With pinpoint precision, Hesse dissects not only the issues that Stockhausen faces in forging an identity in the wake of so much loss but all of post-war Germany. Hesse has little tolerance for self-pity. One of the masters in
The Glass Bead Game is blacklisted from giving private lessons to pupils because he has a tendency towards melancholy (maybe even thoughts of suicide). Such indulgences must be avoided in Hesse's world view, and certainly cannot be passed on to students!
But the real kernel of truth that shaped Stockhausen in that letter is Hesse’s urging to cast off any sense of the universal, any sense that he shares a common lot with the rest of his generation. Instead, he pushes Stockhausen to focus on what sets him apart, what makes him an individual voice, and if there is one singular trait of Stockhausen’s writing, it is the uniqueness of his voice.

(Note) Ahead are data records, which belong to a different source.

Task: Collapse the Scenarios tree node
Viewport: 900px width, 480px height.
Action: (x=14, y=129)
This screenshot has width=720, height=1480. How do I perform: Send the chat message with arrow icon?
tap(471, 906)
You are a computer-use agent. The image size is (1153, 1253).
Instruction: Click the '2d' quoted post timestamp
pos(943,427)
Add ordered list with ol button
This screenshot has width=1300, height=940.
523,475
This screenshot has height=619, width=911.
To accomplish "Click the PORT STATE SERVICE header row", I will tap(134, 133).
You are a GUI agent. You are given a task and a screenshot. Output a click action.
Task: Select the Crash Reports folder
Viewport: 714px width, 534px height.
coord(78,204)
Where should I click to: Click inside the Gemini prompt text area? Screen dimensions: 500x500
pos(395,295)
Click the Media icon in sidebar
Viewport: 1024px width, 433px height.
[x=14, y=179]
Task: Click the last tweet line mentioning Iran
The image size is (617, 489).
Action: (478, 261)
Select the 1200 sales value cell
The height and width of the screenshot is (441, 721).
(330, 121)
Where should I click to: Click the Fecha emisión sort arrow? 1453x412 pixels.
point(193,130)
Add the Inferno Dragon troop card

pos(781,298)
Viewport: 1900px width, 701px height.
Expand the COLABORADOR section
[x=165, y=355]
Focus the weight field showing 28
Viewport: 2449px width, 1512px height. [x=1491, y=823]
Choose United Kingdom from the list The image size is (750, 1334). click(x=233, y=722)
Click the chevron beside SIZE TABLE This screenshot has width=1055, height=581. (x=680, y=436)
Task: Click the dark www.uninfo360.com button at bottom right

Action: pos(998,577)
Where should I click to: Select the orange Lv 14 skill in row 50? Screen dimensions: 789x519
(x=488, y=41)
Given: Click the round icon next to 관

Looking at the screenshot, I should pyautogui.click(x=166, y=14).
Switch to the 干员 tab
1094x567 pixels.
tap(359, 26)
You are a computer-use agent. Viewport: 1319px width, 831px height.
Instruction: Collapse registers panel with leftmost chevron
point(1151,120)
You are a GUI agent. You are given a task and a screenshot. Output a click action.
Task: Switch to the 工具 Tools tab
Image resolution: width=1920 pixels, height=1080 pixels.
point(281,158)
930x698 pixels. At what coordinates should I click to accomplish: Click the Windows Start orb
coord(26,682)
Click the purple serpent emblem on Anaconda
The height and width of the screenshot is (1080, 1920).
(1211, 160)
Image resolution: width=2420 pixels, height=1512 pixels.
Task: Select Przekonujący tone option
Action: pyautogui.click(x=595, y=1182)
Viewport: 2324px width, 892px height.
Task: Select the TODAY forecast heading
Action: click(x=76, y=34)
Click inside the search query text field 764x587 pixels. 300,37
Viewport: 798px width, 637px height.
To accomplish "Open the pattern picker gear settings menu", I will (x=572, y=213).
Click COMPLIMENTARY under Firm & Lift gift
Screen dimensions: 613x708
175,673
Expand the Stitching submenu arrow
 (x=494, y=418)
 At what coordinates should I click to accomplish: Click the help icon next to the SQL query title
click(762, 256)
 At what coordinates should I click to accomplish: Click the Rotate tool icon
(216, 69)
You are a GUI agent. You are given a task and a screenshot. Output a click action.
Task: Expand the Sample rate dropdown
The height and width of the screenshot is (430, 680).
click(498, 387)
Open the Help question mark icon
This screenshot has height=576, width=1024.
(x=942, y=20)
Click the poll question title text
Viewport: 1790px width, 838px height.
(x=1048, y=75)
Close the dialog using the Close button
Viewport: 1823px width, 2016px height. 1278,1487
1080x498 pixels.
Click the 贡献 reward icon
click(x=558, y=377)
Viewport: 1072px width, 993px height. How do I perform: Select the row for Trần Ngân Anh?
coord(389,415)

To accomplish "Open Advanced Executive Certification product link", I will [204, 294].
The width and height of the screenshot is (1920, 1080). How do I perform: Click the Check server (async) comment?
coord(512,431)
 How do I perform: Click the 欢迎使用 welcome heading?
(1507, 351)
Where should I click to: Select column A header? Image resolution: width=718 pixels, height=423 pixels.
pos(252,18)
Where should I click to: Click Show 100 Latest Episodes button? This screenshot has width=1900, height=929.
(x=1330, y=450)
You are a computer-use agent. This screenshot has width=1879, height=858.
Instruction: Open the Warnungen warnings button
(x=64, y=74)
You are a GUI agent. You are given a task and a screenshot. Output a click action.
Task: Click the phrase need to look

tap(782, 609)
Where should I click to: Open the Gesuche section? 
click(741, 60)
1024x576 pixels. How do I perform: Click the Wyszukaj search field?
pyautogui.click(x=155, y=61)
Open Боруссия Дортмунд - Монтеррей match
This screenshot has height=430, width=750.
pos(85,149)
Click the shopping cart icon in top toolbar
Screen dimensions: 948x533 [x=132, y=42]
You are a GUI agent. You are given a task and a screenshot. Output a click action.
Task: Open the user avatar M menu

For the next year, the two stayed in correspondence. Stockhausen openly referred to Hesse as his teacher at one point, and after he had submitted some of his poems to a publisher in October of 1949, Hesse sent him a remonstrance via postcard:
It does not please me that you want to earn money right away with your manuscripts. You have the good fortune to be able to do this with music and thus keep your poetical activities away from this area. If music is more sacred for you than poetry, perhaps then you can earn your bread by writing for newspapers, etc., but that means at the same time a farewell to poetry.
In 1950, the following year, the spiral of Stockhausen’s life work would begin.
The farewell to his teacher came on September 22, of that year. He apologizes for his "helpless bawling", and he thanks Hesse for helping him to form his personality, the same personality which would be such an elemental force in shaping so much of 20th century culture.
Stockhausen uses another metaphor of organic growth to describe the transformation that Hesse cultivated. He compares his newly formed personality to a crystal, formed from the salt of his tears:
"I stumbled over it, when I stole secretly into my garden, whereas my foot stepped nimbly over the other stones…
...Very, very dear do I hold the great, crystalline stone today. You have thrown it to me, and it has blossomed like an eternal rose. Thanks be to you, and thanks be to the God of grace, who let me stumble over it."